И он сделал служанке знак принести ему блюдо.

— А это и впрямь форель? — снова обратился капитан к Вильгельму, который, прежде чем сесть за стол, снял очки. — Ну, сударь, зрение у вас получше, чем даже у меня, вы отлично попадали бы в цель… Но у вас была протекция, вы ею воспользовались, вот и отлично! Вам нравится мирная жизнь, что ж, о вкусах не спорят. Что до меня, то я на вашем месте просто не мог бы сохранить хладнокровие, читая сводки о военных действиях нашей великой армии и думая о молодых людях, моих сверстниках, которых немцы убивают в Германии. Выходит, вы не француз?

— Нет, — с трудом и вместе с удовлетворением произнес Вильгельм. — Я родился в Гагенау, я немец, а не француз.

— Немец? Но Гагенау стоит по сю сторону Рейна, в департаменте Нижний Рейн, он самый что ни есть верноподданный городок Французской империи! Взгляните на карту!

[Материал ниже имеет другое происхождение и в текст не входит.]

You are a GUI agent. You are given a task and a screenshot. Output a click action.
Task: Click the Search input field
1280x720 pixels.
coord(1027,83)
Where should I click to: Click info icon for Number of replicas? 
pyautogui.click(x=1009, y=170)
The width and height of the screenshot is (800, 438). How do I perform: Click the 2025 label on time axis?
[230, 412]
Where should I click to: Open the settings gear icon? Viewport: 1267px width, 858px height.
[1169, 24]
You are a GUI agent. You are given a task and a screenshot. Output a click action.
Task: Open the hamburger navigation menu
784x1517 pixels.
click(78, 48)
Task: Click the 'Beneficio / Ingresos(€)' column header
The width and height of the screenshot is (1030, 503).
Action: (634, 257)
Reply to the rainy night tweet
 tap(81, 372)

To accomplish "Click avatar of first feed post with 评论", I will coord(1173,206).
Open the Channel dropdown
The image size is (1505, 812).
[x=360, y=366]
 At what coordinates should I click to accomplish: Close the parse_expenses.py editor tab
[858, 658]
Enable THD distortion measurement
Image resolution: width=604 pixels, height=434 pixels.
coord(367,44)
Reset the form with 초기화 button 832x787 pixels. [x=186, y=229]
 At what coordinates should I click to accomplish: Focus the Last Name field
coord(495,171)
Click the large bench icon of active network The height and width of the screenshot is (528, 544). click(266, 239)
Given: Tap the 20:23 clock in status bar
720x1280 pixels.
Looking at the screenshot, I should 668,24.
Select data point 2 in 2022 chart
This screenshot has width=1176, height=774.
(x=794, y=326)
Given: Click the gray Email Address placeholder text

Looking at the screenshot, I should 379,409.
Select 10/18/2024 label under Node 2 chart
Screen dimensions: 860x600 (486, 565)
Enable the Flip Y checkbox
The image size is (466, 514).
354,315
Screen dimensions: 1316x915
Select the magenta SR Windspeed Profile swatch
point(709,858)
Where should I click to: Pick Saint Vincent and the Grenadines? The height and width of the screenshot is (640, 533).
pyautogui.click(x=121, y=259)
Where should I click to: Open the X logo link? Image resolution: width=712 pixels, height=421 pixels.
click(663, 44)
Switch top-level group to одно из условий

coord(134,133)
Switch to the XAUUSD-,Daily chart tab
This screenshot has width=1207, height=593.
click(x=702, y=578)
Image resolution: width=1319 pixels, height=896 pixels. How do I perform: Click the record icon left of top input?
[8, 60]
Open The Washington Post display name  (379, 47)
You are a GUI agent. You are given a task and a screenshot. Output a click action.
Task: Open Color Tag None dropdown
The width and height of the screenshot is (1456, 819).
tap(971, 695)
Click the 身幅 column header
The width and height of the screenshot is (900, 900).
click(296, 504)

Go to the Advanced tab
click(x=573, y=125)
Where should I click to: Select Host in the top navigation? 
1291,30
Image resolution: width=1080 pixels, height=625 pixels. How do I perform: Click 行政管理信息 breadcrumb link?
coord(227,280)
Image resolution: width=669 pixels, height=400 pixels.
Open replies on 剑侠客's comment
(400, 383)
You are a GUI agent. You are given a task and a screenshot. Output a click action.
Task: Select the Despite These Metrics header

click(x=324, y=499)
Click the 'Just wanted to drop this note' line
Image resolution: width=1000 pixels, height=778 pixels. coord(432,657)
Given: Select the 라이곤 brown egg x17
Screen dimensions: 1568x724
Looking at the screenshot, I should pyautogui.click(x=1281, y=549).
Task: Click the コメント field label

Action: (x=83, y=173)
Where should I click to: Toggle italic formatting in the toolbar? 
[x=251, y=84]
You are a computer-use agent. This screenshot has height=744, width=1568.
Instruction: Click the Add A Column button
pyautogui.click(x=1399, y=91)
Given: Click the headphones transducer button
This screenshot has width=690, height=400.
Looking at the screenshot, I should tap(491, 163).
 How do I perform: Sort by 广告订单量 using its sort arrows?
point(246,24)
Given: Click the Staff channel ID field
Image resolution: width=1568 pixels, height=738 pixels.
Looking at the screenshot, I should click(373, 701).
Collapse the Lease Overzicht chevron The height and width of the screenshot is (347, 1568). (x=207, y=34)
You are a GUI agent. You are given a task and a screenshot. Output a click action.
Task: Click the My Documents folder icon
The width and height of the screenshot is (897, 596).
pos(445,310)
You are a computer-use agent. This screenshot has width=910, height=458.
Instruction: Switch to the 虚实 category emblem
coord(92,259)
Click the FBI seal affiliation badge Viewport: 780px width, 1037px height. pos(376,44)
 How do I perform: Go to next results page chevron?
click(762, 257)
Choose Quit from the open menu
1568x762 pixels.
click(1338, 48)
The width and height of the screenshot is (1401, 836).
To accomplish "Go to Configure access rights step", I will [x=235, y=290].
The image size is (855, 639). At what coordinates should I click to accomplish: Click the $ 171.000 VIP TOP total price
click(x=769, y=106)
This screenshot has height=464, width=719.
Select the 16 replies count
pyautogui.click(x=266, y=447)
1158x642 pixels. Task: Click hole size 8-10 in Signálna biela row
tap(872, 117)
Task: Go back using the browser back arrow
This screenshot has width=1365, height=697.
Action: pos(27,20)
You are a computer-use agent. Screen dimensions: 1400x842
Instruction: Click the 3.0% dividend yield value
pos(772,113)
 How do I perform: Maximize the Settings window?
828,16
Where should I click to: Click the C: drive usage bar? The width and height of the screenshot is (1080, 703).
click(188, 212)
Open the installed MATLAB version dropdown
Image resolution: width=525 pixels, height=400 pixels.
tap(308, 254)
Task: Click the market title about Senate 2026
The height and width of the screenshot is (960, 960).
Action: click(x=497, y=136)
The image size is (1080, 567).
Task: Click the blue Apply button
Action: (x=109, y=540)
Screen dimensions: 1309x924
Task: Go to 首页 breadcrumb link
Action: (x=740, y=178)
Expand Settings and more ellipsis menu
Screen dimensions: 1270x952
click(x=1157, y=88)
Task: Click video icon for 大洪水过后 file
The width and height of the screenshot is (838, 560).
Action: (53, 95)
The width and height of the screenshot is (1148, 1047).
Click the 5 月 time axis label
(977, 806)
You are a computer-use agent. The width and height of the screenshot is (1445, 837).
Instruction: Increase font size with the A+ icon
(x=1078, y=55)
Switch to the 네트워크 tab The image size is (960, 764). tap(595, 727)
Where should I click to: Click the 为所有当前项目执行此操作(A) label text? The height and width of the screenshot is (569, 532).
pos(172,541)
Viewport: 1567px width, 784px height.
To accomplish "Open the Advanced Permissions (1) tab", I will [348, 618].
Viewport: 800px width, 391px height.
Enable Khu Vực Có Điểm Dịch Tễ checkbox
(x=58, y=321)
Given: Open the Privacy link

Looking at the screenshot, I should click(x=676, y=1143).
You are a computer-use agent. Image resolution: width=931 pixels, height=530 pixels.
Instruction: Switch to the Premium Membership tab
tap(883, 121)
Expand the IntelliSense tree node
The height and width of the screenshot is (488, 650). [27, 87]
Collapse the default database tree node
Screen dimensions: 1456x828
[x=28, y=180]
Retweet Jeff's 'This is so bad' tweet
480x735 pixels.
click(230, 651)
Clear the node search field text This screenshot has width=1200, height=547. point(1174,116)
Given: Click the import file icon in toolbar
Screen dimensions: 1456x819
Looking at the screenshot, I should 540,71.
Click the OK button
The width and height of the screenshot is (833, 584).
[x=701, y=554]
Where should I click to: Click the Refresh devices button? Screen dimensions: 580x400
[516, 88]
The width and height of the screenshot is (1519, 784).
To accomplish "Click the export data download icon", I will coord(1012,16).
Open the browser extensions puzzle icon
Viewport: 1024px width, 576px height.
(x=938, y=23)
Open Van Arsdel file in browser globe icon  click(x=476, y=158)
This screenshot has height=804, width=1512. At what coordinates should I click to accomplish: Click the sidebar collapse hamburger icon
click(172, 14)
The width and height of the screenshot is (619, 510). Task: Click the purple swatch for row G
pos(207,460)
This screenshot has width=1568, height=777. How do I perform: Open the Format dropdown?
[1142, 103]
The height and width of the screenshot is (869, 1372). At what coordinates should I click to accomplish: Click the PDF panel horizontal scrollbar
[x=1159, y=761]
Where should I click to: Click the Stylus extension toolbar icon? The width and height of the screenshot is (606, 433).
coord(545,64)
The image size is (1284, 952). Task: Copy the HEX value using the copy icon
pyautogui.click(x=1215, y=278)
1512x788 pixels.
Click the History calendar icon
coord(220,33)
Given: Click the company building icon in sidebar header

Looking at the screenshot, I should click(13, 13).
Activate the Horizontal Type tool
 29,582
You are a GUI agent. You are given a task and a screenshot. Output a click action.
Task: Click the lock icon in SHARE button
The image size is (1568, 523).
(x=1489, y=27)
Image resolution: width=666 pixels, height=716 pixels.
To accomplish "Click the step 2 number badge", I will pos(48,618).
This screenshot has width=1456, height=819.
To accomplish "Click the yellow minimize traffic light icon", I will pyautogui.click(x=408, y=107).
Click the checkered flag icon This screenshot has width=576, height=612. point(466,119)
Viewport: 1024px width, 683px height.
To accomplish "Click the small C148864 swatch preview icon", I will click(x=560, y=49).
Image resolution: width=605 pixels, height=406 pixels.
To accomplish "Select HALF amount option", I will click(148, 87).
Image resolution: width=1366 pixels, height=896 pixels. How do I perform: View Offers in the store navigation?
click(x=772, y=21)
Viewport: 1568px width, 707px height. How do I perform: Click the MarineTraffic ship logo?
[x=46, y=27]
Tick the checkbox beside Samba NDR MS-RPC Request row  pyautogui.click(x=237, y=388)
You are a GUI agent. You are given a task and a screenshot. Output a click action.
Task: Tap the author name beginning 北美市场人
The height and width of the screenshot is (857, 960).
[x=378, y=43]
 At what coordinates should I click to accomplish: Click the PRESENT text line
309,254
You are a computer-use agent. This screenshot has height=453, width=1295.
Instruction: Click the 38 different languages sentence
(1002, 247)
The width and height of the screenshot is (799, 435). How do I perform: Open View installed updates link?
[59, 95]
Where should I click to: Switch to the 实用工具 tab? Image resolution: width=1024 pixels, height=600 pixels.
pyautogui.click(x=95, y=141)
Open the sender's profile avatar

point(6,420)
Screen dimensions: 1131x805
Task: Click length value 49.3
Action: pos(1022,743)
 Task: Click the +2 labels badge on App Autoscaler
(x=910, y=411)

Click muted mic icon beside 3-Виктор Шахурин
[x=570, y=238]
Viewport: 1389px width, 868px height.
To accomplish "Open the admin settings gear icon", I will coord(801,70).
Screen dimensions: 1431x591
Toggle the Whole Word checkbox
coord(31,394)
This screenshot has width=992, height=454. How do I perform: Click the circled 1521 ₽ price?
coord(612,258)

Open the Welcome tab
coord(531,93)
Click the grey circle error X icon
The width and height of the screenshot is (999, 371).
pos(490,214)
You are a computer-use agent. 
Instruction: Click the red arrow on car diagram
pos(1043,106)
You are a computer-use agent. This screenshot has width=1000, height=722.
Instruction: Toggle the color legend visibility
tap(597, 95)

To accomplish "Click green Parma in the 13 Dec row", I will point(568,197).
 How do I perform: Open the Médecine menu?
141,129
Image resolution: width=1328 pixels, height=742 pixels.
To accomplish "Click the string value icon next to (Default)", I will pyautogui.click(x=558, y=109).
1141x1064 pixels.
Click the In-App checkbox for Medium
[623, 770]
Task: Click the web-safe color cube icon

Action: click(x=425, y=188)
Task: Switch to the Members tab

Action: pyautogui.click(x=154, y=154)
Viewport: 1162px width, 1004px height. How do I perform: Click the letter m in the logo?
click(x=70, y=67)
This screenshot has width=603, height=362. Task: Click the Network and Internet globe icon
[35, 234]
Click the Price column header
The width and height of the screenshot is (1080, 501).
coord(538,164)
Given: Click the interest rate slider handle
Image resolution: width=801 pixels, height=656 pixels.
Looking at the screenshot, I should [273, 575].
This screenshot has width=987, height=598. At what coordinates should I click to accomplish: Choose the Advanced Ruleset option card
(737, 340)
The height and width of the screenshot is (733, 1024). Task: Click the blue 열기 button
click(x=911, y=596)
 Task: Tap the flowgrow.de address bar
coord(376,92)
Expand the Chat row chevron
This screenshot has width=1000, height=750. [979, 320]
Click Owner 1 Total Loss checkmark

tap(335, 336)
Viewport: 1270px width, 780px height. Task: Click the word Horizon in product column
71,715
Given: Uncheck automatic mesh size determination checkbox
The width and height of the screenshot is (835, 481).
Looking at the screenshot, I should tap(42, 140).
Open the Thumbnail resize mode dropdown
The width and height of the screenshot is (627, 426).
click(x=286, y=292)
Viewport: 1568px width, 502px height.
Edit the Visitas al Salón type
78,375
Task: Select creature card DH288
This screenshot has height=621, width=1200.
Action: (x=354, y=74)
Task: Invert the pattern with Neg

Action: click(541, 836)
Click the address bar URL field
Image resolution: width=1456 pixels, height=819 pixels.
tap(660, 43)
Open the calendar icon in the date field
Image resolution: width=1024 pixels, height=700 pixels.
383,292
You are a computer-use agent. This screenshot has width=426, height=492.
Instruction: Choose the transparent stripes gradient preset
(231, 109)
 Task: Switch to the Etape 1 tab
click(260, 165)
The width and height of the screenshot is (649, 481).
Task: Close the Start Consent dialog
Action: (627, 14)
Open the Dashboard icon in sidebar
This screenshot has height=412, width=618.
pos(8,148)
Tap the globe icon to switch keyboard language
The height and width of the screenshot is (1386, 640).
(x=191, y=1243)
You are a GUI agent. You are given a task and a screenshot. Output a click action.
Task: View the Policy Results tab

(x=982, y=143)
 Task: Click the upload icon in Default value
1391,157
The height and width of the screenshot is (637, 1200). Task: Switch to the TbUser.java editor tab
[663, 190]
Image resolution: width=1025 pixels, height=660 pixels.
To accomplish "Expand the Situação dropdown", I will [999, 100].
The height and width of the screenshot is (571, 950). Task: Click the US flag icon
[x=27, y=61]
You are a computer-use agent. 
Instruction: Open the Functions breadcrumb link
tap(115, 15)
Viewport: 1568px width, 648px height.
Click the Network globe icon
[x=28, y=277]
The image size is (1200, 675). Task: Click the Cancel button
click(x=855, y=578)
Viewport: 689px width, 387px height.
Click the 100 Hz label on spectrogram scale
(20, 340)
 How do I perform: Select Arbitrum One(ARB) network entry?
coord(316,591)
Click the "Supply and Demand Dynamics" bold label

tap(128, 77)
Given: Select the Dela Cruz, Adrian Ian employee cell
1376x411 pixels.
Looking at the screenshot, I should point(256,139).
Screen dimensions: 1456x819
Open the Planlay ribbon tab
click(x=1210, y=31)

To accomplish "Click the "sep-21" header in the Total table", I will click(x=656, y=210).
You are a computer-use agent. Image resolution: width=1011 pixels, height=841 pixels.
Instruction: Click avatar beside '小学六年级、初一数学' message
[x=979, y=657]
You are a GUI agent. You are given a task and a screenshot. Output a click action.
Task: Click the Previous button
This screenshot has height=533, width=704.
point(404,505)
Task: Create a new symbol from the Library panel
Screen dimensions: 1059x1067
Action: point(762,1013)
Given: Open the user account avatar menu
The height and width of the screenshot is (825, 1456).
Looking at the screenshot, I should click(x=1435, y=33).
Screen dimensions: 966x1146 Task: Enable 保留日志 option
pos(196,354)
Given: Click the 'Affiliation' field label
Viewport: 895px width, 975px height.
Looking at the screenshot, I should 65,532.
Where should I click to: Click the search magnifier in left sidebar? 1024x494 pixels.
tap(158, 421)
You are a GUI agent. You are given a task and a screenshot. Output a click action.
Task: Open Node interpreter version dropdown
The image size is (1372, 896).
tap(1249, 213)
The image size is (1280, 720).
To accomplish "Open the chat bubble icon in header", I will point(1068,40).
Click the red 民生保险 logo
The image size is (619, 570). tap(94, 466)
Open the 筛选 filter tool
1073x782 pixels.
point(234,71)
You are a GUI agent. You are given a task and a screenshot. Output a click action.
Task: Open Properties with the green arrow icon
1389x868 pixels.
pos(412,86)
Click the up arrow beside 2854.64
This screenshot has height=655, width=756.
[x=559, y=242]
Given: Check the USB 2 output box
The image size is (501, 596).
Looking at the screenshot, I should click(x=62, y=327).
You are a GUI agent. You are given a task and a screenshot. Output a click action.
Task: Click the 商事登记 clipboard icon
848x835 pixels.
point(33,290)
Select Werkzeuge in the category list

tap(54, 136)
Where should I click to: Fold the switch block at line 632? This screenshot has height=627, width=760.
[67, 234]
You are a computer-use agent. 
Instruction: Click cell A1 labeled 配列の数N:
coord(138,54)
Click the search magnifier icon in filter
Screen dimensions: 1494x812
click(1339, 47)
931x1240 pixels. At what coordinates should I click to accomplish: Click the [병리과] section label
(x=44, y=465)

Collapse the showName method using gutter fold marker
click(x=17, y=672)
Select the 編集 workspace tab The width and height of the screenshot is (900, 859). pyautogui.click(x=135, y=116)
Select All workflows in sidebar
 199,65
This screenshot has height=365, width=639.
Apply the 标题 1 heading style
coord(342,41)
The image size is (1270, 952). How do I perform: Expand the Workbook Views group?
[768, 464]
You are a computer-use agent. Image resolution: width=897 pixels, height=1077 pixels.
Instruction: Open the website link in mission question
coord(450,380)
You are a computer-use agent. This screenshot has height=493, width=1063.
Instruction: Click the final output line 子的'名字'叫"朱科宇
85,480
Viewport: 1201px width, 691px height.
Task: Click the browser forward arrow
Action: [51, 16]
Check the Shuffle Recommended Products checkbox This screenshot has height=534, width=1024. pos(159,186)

— Повторяю, я родом из Гагенау; десять лет назад это был немецкий город[215], теперь он отошел к Франции, но я-то остался немцем, как вы до самой своей смерти останетесь французом, даже если ваш родной край завоюет Германия.

— Это опасные речи, молодой человек, подумайте, что вы такое говорите!

— Должно быть, это неразумно, — пылко продолжал Вильгельм, — должно быть, подобные чувства, если уж не можешь их изменить, следует хотя бы держать про себя. Но ведь вы сами довели меня до того, что мне остается либо сказать правду, либо расписаться в трусости. Именно по этой причине я считаю себя вправе, не кривя душой, воспользоваться недостатком, не выдуманным, разумеется, но все же не таким уж страшным, чтобы остановить человека, наделенного мужеством. Да, говорю прямо, у меня нет ненависти к народу, с которым вы сегодня воюете. И я помню о том, что если бы злосчастный жребий вынудил меня выступить против этого народа, мне тоже пришлось бы разорять немецкие деревни, жечь немецкие города, нести смерть соотечественникам — ну хорошо, бывшим соотечественникам, — и, сражаясь с так называемыми врагами, убивать своих же, быть может, родственников или старых друзей отца… Так неужели вы не понимаете, что наилучший выход для меня — корпеть над списками судебных дел в нотариальной конторе? И вообще, довольно уже крови пролилось в нашей семье: мой отец, да будет вам известно, отдал ее до последней капли, так что я…

— Ваш отец был военный? — перебил его капитан Валье.

— Мой отец был сержантом прусской армии и долго защищал эту самую землю, которая нынче захвачена вами. Он был убит во время последнего штурма форта Битш.

Эти слова прозвучали в напряженной тишине; у всех сразу пропала охота высмеивать парадоксы Вильгельма насчет особого положения людей его национальности.

— Значит, в девяносто третьем году?

— Семнадцатого ноября девяносто третьего года, в канун дня поминовения усопших, мой отец отправился из дому в полк. Я знаю это от матери — он сказал ей, что какая-то дерзкая уловка дает им возможность без единого выстрела овладеть крепостью. Через сутки его принесли к нам уже умирающего; он испустил дух на пороге родного дома, но успел взять с меня слово, что я останусь с матерью. Она пережила его на две недели. Мне потом рассказали, что во время ночного штурма ему вонзил саблю в грудь какой-то молодой солдат — этим ударом он оборвал жизнь одного из храбрейших гренадеров принца Гогенлое.

вернуться

215

…десять лет назад это был немецкий город… — На самом деле Гагенау был французским владением с 1648 г., но в годы Великой французской революции был театром военных действий между двумя странами.